- [Listed records]:
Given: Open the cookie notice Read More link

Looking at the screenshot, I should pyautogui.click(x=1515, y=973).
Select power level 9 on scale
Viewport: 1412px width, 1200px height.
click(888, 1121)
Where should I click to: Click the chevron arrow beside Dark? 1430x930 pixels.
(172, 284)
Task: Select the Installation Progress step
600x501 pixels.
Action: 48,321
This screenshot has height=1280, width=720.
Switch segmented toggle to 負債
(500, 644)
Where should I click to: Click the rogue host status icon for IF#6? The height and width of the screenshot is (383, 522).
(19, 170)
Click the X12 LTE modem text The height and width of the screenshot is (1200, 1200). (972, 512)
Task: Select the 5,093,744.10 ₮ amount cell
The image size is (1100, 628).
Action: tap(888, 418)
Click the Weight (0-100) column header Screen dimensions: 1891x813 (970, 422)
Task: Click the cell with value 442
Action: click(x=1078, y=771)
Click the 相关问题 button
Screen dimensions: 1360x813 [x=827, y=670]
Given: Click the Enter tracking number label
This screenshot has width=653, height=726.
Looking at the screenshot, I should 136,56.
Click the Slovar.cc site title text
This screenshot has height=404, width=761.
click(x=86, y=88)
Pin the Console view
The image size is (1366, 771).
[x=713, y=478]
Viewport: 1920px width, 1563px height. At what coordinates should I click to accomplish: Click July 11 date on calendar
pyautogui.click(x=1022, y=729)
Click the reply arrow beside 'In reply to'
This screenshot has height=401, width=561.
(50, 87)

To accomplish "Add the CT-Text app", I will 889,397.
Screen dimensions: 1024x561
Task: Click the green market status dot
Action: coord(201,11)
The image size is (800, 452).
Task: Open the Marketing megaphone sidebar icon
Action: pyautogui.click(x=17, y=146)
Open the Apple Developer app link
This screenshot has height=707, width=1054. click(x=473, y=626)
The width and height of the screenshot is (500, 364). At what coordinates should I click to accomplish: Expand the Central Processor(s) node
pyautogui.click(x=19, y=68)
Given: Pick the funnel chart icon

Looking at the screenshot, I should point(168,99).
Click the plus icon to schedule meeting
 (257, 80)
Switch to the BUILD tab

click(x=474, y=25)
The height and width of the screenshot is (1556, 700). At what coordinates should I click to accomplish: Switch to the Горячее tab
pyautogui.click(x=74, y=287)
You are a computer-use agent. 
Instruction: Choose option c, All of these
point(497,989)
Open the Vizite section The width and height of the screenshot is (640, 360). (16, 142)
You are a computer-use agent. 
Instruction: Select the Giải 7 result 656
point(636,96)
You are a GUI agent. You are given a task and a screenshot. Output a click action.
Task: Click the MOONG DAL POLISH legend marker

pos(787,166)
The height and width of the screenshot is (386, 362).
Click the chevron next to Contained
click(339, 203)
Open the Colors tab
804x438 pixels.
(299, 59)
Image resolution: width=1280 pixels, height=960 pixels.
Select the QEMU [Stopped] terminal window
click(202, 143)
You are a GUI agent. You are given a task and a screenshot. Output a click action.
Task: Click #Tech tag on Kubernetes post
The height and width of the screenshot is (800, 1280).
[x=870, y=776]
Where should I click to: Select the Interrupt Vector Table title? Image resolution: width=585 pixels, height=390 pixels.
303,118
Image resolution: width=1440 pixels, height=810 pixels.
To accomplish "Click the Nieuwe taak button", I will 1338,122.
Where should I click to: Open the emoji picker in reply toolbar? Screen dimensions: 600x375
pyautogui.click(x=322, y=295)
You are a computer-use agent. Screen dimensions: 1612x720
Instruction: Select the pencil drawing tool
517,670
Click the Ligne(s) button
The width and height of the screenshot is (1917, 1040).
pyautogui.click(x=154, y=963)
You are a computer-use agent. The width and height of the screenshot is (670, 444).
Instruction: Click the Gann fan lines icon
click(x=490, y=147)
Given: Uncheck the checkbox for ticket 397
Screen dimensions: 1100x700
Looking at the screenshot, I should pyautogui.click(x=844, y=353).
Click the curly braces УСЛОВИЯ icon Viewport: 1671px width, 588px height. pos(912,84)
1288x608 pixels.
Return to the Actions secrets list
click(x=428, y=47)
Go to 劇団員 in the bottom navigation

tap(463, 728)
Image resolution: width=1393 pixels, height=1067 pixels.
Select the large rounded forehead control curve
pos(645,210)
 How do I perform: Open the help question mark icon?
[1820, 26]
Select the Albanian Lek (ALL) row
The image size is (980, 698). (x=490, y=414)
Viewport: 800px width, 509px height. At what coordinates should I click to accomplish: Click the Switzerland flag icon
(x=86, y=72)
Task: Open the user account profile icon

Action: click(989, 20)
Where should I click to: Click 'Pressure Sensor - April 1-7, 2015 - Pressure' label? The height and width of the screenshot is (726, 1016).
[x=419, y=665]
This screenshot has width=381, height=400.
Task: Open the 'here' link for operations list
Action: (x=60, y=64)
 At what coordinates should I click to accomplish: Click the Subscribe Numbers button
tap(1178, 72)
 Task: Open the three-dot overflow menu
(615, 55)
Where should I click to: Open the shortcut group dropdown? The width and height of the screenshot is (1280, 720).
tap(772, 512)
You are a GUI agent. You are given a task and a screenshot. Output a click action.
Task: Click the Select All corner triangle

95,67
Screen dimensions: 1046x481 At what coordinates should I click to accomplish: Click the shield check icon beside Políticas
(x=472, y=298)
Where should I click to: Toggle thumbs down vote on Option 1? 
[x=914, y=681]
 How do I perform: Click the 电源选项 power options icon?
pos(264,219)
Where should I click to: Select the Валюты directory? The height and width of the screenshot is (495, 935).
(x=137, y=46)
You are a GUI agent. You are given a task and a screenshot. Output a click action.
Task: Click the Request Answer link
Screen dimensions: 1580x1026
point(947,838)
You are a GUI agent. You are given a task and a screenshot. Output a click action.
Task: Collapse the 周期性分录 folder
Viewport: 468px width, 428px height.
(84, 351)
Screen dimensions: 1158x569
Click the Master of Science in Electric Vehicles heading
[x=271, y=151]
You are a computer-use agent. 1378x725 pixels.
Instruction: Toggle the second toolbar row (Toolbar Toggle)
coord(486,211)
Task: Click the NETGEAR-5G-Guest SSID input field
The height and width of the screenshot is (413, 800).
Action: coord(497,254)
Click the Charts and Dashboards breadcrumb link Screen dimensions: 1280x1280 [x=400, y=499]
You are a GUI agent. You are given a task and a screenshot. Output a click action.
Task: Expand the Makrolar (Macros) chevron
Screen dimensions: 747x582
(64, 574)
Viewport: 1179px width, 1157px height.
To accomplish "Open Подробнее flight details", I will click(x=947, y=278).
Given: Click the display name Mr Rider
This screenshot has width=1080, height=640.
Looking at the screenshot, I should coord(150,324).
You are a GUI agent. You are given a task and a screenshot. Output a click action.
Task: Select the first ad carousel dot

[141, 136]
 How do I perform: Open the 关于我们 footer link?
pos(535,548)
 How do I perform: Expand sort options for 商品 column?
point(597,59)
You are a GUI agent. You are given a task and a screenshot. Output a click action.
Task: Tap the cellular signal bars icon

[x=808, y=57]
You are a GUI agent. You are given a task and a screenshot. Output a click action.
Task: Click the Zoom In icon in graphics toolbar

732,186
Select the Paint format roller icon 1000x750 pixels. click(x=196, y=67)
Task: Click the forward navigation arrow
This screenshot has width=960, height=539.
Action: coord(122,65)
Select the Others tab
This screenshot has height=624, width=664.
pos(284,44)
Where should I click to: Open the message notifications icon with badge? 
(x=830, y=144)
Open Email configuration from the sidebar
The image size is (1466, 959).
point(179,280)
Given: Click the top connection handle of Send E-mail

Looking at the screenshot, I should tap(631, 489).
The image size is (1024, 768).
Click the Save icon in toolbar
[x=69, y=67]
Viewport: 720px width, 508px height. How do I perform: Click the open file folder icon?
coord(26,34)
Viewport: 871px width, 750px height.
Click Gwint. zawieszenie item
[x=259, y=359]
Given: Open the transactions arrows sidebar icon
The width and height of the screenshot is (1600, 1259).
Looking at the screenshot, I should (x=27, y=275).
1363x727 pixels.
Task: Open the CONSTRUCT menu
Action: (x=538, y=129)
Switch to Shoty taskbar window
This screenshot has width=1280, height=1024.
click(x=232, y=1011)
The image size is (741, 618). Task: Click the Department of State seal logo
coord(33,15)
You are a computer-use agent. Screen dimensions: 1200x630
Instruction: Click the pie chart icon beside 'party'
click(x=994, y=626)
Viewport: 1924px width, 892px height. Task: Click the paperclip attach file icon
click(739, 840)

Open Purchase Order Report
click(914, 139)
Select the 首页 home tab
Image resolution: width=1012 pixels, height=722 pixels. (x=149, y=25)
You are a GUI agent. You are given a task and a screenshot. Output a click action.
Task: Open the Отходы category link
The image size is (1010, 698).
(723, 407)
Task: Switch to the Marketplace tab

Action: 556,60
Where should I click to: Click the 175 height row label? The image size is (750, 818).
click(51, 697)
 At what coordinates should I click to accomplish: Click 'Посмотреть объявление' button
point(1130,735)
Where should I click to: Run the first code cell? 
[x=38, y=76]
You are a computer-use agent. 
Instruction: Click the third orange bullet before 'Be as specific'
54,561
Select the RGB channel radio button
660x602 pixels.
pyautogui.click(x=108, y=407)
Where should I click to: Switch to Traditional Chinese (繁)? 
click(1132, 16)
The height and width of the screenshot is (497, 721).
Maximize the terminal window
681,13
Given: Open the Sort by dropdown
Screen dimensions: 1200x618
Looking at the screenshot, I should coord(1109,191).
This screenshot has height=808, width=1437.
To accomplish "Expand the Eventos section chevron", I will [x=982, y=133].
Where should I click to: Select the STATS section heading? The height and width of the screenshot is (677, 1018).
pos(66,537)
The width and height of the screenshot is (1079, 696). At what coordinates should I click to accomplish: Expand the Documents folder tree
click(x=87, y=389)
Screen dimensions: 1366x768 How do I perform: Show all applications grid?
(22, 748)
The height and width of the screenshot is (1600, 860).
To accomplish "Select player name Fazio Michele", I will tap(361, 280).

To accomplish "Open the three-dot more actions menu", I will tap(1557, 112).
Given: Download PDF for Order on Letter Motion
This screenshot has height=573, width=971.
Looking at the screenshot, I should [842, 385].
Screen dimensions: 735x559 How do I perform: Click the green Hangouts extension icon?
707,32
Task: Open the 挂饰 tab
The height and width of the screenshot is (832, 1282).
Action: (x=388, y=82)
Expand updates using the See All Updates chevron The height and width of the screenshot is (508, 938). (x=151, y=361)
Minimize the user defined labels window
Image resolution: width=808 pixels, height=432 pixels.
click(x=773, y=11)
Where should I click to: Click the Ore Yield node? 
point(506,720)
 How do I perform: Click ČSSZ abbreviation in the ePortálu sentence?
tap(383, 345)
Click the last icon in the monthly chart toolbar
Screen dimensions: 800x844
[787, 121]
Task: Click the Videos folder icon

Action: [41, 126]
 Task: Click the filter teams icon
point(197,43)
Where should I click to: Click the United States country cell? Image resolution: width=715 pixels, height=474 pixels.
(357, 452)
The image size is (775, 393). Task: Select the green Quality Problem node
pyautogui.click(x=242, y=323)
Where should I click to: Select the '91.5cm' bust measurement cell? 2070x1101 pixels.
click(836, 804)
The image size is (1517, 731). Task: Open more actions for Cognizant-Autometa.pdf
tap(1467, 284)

- [Aim of the exercise]: In the records above, collect each line with "name".

- [Solution to this task]:
Given: Click the display name Mr Rider
To accomplish "Select player name Fazio Michele", I will tap(361, 280).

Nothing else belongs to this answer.